Applications and Tools, Second Life

Philip Rosedale: Second Life Is Better Than Lively Because It’s Like Warcraft

Erick Schonfeld caught up with Philip Rosedale on the beach, where he was either checking out the surf or actually attending a, um, Fortune Brainstorm conference. He asked Philip to comment on whether he thought small Web-based worlds such as Google’s Lively were a threat to Second Life.

Philip sort of stumbles around the response, saying

“We’re not worried about it, we’re actually. we’re trying to push it forward as fast as we can. We open sourced the Second Life client with the hope that it would get generalized by the different companies and types of people that are using it uh as quickly as possible into a you know a standardized, an approach to immersing yourself as a…with a client in a 3D world as possible.”

Um, meaning I guess: Web-based worlds, embedded in an open and standardized system of browsers and Flash plug-ins, need to be pushed forward as fast as possible.
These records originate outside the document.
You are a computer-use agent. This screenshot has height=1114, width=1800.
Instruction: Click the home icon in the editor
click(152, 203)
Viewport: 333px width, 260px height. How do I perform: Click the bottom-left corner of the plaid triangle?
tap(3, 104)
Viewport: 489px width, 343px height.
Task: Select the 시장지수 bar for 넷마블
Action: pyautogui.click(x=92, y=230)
So, Second Life needs to be generalized.

Now, he goes on to explain that what he means by that, is that the ubiquity of 3D worlds is a priority to Linden Lab, it’s just that the road to accomplishing that is through interoperability.

“I think that, you know, as a company we’re probably a little bit AHEAD of that curve, because we’re trying to anticipate the future and trying to anticipate the standards process on say uh making avatars, you know accounts, interoperable BETWEEN virtual worlds, open sourcing the software so people can extend it, if anything I think the only argument you can make at this point is that maybe we were just EARLY to be doing that but I think long term, without that kind of an open standard that you know, the Internet has already happened, people know how this movie goes, and so if virtual worlds are going to become the 3D version of the Internet they’re going to absolutely have to be open uh and opened up and standardized extremely fast.”
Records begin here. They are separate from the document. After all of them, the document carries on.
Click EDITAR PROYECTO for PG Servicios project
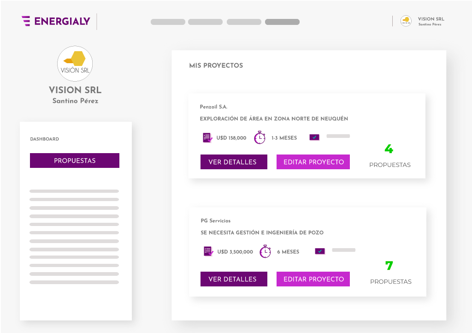Image resolution: width=472 pixels, height=333 pixels. pyautogui.click(x=313, y=279)
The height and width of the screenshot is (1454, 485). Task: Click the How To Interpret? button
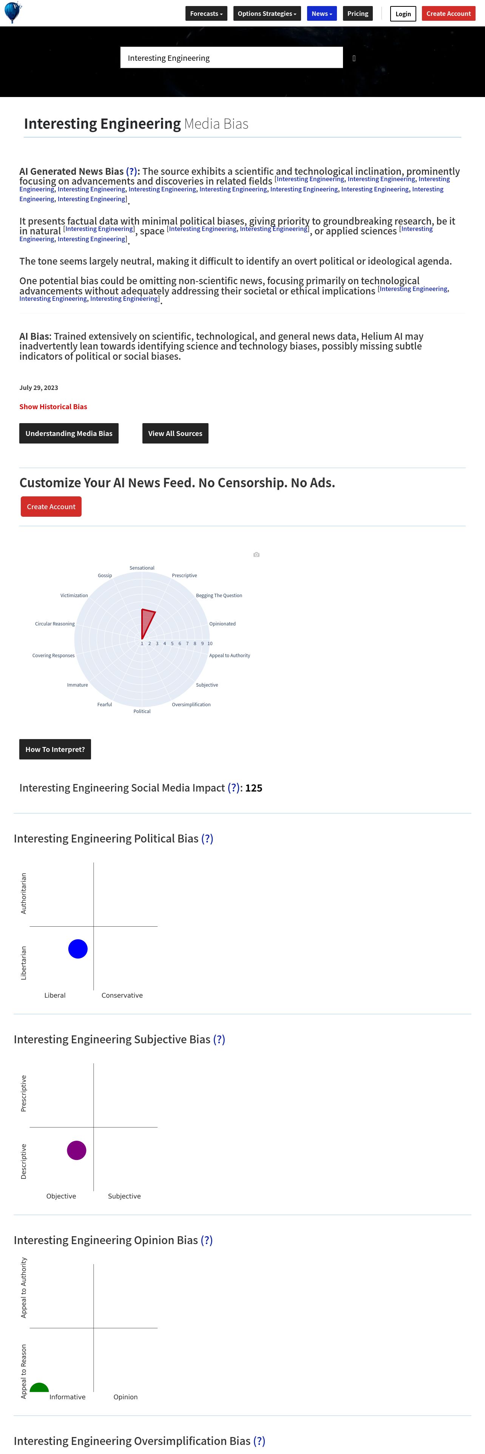coord(55,750)
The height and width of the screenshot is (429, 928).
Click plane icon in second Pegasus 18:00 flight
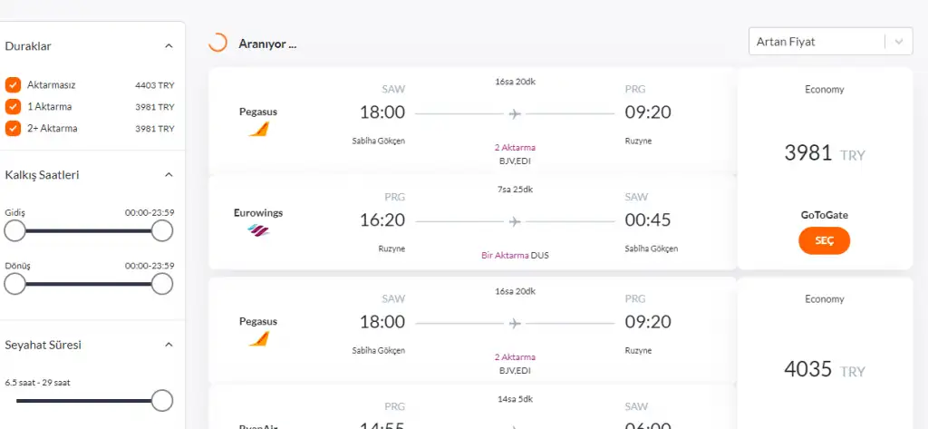coord(515,323)
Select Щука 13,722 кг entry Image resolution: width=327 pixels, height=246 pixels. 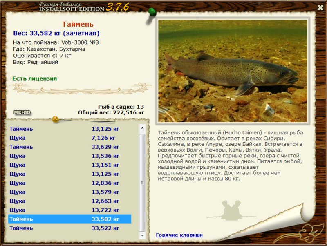[69, 210]
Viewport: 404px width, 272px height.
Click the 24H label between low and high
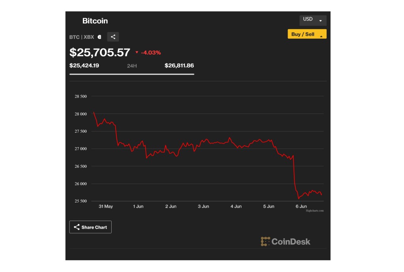132,66
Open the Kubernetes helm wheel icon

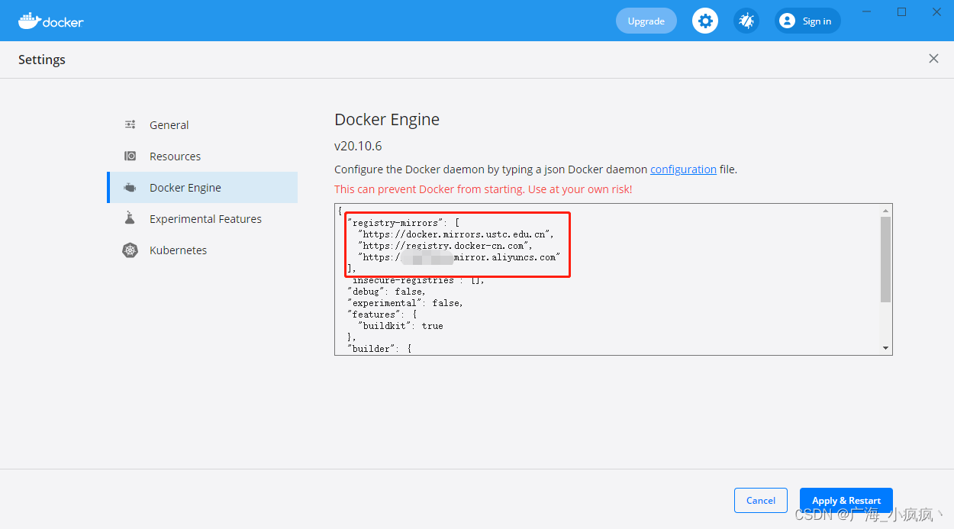click(x=130, y=250)
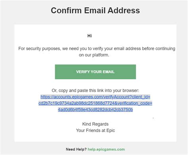Open the accounts.epicgames.com verifyAccount link line

coord(95,97)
Meaning, I guess, that Second Life is far ahead of the curve predicting tomorrow, but we’d better get there extremely quickly (we’re running out of time before the singularity I suppose).

The interviewer ask Philip whether that’s a sort of “siloed version”. Philip sort of scrunches up as he considers the question:

The interview uses the word “why” in his question, but Philip jumps on the “inside the browser versus client issue”.

And here, for me, is the crux of the Lab’s problem, primarily because of what’s missing in his response:

“Virtual worlds to achieve the immersive properties that are key technologically to the experience they create REQUIRE a piece of client software in the same way you know that you had to download Mosaic and Netscape in the early days to experience the Internet. I, so…but I think that the problem of say getting those bundled onto machines or making that download very small and very easy is a VERY straight-forward problem.”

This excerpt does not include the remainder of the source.